Selectively Targeting PI3K in Breast Cancer Cells with RIDR-PI-103, a Reactive Oxygen-Activated Prodrug

By Aaron White, Biology

Advisor: Joan Garrett

Presentation ID: AM_D20

Abstract: Over 60% of breast cancers have abnormal phosphatidylinositol 3-kinase (PI3K) pathway signaling, and as such PI3K is a prime target for drug development. Numerous clinical trials targeting PI3K have failed due to dose-limiting toxicity which stems from the critical role PI3K plays in normal cellular function throughout the body. Reactive Oxygen Species (ROS) levels are elevated in breast cancer cells due to their increased energy requirements. Utilizing ROS-activated prodrugs could improve the selectivity of drugs targeting PI3K, limiting the toxicity to non-malignant cells.

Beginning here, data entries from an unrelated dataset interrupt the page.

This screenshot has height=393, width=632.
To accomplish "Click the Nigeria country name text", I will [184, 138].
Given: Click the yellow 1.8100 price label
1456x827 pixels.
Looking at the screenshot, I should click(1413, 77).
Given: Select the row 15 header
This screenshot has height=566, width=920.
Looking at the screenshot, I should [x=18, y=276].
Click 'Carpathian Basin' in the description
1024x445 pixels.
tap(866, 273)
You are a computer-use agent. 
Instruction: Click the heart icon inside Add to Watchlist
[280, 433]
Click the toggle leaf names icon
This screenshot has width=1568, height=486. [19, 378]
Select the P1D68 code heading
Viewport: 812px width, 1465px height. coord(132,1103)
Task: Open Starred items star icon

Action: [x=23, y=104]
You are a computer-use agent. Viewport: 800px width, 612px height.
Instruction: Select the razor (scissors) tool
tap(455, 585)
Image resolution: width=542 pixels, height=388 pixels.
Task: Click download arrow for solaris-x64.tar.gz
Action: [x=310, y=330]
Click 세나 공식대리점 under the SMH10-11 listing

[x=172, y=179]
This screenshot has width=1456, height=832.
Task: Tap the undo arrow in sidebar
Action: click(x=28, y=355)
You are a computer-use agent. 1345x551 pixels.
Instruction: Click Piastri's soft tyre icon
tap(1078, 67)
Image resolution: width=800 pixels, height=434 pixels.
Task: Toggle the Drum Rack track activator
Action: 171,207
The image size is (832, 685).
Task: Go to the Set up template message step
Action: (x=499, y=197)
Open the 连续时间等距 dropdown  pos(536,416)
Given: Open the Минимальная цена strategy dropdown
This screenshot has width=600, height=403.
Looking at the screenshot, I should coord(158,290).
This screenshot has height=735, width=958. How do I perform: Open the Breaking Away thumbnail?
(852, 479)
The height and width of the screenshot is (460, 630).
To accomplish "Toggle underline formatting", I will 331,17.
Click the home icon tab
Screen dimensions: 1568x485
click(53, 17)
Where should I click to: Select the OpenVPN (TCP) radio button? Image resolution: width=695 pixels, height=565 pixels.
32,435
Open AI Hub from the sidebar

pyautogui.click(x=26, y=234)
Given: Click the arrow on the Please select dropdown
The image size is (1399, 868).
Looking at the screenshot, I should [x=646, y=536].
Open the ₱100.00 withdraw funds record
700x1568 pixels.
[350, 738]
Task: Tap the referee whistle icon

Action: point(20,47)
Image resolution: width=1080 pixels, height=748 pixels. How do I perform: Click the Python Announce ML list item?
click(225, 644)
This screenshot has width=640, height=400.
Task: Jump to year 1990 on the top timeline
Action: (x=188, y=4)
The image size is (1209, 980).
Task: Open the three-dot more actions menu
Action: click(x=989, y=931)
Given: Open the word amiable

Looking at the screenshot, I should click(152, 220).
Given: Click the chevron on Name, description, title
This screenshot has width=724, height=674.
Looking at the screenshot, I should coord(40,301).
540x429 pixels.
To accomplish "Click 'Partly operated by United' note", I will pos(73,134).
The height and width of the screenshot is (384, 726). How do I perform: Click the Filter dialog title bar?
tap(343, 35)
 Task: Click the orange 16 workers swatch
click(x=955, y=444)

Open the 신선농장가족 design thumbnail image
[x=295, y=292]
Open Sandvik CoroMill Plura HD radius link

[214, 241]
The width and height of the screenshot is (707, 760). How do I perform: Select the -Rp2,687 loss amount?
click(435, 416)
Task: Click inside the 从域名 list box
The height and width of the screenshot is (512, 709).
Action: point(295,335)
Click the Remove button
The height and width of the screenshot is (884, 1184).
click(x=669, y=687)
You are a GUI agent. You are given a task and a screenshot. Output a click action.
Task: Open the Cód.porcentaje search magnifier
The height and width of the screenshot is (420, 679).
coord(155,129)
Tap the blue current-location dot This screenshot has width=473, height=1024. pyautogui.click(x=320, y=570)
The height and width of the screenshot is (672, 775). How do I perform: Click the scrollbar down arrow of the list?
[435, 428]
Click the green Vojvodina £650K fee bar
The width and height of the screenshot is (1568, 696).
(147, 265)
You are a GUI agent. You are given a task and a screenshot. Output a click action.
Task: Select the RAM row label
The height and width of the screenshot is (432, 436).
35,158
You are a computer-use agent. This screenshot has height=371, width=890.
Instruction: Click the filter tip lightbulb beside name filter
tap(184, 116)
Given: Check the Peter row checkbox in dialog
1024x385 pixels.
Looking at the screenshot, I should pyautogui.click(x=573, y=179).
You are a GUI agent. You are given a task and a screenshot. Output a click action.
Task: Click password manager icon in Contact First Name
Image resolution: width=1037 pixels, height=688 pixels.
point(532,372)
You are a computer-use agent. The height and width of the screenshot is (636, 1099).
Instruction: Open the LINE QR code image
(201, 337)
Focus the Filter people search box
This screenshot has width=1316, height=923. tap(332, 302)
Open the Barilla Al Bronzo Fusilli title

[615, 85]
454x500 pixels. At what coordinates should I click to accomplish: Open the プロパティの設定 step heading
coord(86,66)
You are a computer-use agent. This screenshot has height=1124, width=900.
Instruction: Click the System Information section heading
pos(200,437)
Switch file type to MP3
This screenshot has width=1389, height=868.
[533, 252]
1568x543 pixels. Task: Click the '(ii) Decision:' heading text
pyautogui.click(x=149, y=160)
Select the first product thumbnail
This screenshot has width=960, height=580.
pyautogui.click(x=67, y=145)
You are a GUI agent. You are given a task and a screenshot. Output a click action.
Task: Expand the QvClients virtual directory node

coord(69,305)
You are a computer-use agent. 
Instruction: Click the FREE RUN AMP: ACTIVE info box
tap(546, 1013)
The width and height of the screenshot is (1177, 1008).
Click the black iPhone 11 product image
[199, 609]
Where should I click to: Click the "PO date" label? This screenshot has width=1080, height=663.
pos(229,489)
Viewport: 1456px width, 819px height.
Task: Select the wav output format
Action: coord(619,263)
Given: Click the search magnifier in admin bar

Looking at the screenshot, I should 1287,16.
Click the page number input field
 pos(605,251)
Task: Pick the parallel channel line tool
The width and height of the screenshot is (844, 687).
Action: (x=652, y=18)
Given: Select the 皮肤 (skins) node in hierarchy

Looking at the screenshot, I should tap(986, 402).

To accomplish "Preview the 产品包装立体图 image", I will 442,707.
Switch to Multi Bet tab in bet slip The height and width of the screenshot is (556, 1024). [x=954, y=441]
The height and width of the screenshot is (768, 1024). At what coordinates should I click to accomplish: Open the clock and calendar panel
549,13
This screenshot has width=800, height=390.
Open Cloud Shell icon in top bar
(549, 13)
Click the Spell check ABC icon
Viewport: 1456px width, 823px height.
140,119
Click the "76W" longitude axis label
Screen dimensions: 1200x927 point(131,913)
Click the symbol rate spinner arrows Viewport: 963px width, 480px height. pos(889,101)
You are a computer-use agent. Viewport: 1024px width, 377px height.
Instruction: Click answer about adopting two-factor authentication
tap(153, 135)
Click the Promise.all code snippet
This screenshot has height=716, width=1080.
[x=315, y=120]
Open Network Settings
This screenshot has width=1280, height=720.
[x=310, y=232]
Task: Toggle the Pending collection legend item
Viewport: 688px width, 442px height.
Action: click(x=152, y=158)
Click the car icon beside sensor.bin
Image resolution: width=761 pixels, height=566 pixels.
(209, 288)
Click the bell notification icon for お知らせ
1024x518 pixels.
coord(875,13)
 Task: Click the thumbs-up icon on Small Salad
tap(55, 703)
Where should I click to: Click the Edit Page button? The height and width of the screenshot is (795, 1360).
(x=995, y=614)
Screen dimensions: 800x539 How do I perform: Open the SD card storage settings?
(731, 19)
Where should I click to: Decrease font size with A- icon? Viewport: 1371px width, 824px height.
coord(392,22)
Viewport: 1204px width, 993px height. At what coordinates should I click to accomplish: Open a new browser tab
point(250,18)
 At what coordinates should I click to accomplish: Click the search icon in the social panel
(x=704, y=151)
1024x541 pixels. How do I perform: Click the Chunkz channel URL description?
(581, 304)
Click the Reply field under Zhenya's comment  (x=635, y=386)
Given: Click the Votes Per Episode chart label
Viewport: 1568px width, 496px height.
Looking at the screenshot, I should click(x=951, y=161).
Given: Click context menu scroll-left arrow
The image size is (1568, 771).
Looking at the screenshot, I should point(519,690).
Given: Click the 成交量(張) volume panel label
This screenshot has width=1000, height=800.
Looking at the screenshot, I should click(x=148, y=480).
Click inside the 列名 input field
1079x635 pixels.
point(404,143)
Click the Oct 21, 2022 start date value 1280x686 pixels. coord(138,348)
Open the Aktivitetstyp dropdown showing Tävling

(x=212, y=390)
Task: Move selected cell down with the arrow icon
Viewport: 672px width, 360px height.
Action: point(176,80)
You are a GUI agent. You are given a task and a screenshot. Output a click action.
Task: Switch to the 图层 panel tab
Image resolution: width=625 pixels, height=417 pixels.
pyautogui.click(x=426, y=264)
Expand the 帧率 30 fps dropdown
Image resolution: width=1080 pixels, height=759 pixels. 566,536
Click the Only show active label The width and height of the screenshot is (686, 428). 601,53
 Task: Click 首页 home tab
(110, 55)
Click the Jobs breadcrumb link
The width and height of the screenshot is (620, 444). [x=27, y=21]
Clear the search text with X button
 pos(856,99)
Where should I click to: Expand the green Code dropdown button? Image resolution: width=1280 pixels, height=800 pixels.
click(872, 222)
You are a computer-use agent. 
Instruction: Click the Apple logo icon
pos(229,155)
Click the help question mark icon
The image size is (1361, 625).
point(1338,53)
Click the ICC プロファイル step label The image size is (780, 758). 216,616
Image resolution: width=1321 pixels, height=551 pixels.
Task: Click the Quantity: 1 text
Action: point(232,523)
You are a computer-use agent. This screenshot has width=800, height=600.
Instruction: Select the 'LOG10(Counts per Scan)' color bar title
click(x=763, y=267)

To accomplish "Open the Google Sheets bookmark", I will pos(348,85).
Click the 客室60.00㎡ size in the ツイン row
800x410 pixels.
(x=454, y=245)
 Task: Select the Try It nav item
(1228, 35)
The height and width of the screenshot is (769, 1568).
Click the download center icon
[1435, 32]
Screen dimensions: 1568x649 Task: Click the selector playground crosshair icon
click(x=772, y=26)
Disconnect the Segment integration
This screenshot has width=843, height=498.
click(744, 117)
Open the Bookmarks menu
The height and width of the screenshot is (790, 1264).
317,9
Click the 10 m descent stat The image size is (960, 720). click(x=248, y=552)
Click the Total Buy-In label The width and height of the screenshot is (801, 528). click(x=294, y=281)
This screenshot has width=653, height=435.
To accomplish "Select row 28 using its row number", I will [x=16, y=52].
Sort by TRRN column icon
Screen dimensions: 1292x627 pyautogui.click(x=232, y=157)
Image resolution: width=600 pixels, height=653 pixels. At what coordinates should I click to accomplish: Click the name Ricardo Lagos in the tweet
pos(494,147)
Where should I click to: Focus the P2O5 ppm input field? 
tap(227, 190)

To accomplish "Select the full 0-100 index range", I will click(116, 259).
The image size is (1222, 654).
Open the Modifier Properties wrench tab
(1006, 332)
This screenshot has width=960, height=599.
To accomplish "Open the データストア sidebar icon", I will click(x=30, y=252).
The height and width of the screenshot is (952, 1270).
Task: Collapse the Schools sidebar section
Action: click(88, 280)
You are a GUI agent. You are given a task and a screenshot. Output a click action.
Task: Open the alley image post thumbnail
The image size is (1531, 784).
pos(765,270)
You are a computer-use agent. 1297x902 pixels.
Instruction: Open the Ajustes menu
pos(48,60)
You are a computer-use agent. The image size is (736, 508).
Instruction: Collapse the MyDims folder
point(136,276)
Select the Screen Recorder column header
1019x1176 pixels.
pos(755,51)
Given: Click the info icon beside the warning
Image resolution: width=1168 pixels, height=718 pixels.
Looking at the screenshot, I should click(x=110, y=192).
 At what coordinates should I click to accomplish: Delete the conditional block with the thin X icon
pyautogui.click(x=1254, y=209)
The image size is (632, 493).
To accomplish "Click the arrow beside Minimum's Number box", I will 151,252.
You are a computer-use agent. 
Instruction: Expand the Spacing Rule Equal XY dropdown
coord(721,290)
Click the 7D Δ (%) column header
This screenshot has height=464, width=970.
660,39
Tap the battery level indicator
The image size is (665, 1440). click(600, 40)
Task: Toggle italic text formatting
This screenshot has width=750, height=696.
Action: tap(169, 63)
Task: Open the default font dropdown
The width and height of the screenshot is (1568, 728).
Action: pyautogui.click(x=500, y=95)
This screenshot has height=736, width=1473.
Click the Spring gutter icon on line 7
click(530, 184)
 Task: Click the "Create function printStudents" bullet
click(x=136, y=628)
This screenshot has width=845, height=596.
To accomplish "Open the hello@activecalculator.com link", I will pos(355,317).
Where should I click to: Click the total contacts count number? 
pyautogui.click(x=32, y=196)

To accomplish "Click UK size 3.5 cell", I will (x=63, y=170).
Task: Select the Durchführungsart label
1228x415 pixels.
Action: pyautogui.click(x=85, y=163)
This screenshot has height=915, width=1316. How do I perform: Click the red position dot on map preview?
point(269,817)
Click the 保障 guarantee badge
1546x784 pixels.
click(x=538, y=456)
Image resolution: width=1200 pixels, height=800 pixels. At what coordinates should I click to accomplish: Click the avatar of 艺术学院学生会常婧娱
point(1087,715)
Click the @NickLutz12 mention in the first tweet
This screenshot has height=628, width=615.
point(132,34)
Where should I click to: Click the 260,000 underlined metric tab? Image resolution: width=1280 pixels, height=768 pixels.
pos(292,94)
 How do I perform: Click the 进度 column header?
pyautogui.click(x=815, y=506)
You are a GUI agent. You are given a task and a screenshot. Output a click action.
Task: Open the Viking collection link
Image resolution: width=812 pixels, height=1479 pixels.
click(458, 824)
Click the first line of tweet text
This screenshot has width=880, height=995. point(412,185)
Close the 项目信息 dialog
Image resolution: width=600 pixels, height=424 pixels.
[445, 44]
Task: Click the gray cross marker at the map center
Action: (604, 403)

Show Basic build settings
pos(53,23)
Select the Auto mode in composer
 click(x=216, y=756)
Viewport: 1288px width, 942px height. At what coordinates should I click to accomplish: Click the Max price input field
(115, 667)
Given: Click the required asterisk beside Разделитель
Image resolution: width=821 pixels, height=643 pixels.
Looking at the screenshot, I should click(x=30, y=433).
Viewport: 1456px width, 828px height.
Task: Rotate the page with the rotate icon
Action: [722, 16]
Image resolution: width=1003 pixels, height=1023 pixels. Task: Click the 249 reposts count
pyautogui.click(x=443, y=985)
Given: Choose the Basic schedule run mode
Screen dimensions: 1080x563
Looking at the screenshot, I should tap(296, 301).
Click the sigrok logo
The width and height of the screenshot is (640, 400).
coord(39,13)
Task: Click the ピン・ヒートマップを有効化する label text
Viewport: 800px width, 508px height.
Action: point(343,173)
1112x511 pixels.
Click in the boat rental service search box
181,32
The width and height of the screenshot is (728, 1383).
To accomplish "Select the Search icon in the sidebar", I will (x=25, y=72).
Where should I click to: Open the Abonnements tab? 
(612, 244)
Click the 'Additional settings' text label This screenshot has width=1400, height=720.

We hypothesize that RIDR-PI-103, a prodrug converted to the PI3K inhibitor PI-103 upon exposure to ROS, will demonstrate reduced toxicity and improved selectivity with maintenance of tumor inhibition over PI3K inhibition alone in breast tumors. We propose targeting tumors in vivo with RIDR-PI-103 in combination with a chemotherapeutic agent to increase efficacy synergistically. In addition to this, we propose evaluating RIDR-PI-103 in vivo in chemotherapeutic resistant cell phenotypes. These studies have implications for the 60% of breast cancer patients exhibiting abnormal PI3K signaling with the long-term goal of clinical trials of PI3K inhibiting prodrugs in breast cancer patients, potentially resulting in reduced mortality within this patient population.